Foreign Secretary Salman Bashir addressed the issue on May 5 by warning foreign states against treating such raids "as a rule," and expressing confidence in the country's ability to defend itself.
"There should be no doubt that Pakistan has adequate capacity to ensure its own defense," Bashir said. "We are proud of our armed forces, of our security agencies, and we are proud of the work of the Inter-Services Intelligence."
Nevertheless, the public appears unconvinced, as evidenced by one popular text message making the rounds in Islamabad: "Pakistan is now so insecure that even Osama bin Laden is not safe."
At any rate, the controversy begs the question of what Pakistan's security services, police, and army were doing while a 40-minute kill-or-capture operation was being carried out on the doorstep of one of their main military garrisons.
RFE/RL's Radio Mashaal has determined that the phone lines at the police station in the alpine garrison town of Abbottabad started ringing constantly after 12:30 a.m. on May 2.
That is precisely the time when multiple U.S. stealth helicopters are reported to have reached bin Laden's compound in an area of the city known as Bilal Town, and were presumably hovering above while the raid was carried out.
Muhammad Nazir, the head of the Nawan Shehr police precinct under whose jurisdiction Bilal Town falls, told RFE/RL he immediately sent police teams to investigate.
Nazir, along with two other officers, made up one of the teams that rushed to the scene. Upon arriving, he said he found that the area had been surrounded by military personnel, whose officers asked the police to form an outer cordon around the compound.
An entry in the police logbook witnessed by a reporter from RFE/RL's Radio Mashaal noted only that an incident involving a helicopter accident was recorded.
In a separate account published this week by the BBC's Urdu website, an unnamed police officer in Abbottabad said that when he reached the house he saw commandos rappelling from a helicopter and surrounding the compound.
He claimed that he figured he was witnessing a Pakistani military operation and refrained from trying to enter the compound. Twenty minutes later, he said, he heard a loud bang, after which the helicopters flew away.
Most local accounts suggest that Pakistani police and military personnel reached the compound only after U.S. helicopters had flown away.

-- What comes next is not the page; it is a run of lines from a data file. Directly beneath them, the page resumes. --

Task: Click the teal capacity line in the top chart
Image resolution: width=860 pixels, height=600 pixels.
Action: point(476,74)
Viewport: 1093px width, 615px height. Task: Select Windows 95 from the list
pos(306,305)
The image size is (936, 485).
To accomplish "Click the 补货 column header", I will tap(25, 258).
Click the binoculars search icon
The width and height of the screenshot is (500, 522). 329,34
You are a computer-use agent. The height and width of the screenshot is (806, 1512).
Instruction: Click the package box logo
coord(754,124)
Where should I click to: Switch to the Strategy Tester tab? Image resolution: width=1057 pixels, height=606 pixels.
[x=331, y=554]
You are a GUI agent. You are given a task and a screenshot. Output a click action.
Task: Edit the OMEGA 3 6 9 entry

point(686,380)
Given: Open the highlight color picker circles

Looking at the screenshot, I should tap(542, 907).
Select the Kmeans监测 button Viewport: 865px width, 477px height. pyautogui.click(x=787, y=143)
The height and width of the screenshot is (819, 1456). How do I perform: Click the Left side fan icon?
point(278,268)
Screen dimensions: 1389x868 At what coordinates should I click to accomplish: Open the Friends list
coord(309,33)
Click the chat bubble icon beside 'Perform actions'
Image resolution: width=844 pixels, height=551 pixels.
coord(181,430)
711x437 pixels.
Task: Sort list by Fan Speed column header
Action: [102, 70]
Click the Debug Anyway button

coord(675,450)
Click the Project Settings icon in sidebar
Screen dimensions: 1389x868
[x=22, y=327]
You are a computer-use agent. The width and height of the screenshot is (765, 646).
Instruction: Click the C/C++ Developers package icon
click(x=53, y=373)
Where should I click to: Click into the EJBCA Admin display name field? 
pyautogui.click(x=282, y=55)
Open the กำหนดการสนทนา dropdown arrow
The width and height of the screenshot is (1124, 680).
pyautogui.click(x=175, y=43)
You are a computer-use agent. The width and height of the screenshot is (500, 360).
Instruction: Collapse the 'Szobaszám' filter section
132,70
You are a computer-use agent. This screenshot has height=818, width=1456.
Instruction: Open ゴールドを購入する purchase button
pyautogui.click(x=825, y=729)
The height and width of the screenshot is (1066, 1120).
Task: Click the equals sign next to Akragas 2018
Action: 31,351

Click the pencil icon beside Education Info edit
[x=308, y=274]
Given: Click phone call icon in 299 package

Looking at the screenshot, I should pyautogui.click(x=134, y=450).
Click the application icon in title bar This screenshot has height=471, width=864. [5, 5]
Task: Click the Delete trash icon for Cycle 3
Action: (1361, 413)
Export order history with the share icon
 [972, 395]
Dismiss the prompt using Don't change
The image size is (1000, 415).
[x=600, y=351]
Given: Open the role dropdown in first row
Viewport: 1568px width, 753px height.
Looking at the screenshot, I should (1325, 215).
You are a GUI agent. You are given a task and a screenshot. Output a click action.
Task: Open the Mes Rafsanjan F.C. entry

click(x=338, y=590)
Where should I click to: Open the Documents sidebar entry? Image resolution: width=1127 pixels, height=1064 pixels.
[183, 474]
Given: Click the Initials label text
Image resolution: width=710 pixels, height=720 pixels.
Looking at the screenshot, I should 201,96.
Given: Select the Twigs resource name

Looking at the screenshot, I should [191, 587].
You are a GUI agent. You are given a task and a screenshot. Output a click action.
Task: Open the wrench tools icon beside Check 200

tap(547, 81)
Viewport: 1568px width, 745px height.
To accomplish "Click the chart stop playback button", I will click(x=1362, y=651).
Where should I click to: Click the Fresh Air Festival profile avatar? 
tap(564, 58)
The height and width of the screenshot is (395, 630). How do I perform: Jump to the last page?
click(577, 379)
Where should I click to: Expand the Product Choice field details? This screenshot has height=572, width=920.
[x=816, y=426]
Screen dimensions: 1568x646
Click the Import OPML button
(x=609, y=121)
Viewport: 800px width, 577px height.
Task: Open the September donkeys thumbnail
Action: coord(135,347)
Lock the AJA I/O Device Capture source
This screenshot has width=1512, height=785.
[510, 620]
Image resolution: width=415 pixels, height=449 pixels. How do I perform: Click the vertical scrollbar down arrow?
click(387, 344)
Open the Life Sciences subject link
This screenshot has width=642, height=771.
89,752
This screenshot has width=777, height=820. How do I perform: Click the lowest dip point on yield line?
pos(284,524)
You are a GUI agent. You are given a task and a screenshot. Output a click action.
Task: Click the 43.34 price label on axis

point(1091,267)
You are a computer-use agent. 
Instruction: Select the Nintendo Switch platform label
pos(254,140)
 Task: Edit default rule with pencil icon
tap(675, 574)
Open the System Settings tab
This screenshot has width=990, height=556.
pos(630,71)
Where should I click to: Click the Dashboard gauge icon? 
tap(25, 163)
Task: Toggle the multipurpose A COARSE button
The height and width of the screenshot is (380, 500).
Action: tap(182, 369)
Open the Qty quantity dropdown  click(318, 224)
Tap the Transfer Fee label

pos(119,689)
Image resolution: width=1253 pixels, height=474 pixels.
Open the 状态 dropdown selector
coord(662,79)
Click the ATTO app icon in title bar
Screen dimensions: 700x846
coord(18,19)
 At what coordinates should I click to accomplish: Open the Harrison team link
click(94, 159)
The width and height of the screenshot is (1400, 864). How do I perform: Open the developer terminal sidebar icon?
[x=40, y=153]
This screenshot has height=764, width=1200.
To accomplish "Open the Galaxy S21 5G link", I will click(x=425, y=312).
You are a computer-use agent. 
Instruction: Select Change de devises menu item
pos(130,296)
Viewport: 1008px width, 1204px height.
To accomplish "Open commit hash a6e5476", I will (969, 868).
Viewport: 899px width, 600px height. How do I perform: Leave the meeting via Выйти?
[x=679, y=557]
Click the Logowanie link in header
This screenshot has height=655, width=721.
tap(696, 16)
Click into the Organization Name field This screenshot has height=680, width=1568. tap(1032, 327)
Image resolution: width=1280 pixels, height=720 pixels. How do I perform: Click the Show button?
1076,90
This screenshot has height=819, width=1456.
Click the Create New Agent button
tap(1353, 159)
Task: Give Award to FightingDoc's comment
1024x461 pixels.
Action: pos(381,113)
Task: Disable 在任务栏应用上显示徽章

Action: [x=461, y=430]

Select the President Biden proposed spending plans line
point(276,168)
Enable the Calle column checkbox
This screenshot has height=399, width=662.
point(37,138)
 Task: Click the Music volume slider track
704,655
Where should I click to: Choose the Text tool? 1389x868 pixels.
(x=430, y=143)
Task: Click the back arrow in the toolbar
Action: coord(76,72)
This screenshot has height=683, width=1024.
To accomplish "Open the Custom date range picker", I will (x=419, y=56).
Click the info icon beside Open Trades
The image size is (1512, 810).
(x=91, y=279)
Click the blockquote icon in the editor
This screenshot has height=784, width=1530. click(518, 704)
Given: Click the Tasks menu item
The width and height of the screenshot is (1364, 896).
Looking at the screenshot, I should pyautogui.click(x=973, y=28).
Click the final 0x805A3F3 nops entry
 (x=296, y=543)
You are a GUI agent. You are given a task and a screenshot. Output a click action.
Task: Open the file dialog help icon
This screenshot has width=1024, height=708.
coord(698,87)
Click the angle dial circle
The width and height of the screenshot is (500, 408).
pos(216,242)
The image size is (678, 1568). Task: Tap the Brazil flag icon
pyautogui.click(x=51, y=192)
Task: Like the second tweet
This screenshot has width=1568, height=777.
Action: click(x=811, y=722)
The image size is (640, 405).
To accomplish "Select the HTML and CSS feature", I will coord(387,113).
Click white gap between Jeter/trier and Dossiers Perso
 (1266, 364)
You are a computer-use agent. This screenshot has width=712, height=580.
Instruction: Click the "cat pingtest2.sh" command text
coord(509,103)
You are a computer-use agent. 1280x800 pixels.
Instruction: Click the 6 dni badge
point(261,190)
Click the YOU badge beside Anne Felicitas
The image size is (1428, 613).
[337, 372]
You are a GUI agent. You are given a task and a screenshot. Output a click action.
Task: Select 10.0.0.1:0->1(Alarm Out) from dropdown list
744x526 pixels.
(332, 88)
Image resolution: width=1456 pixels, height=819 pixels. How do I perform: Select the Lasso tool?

In the account given to the BBC this week, the unidentified police officer said that when the Pakistani military reached the compound, its personnel noted that a damaged helicopter left behind did not appear to be the same type used by the Pakistani military.
In Islamabad, senior diplomats at Pakistan's Foreign Ministry have provided some clarity to the military's response
Speaking to journalists on May 3, Foreign Secretary Bashir perhaps gave the most complete version of events.
"Our radars were evaded. As soon as the relevant authorities came to know of this particular matter, this was at a time when one of their helicopters crashed or malfunctioned or was destroyed," Bashir said.
"The fact is that the Pakistani armed forces, they had not been consulted, they were not in the know. They did what was required, the air force was scrambled."
The big question that has been left unanswered is what happened after the jets were scrambled. Did they pursue the U.S. helicopter or helicopters? Were they able to identify and track the U.S. helicopter or helicopters, and if so did then pursue them. Were they called off after making contact with the U.S. military?
Over the course of the week, many retired army and air force generals have faced these questions on late-night Pakistani TV shows. None has been able to provide the answers.
Pakistan Military Academy
Foreign Secretary Bashir attempted this week to downplay the much-reported fact that bin Laden was killed within sight of the Pakistan Military Academy, the country's equivalent of West Point.
But Bashir discounted any notion that the academy, commonly known as Kakul, should have responded in any way to the incident.
"The Pakistan military academy is a training institute," Bashir stressed. "It is a routine training institution, and especially over these last few days -- with the courses over -- there is nobody there until the next course starts."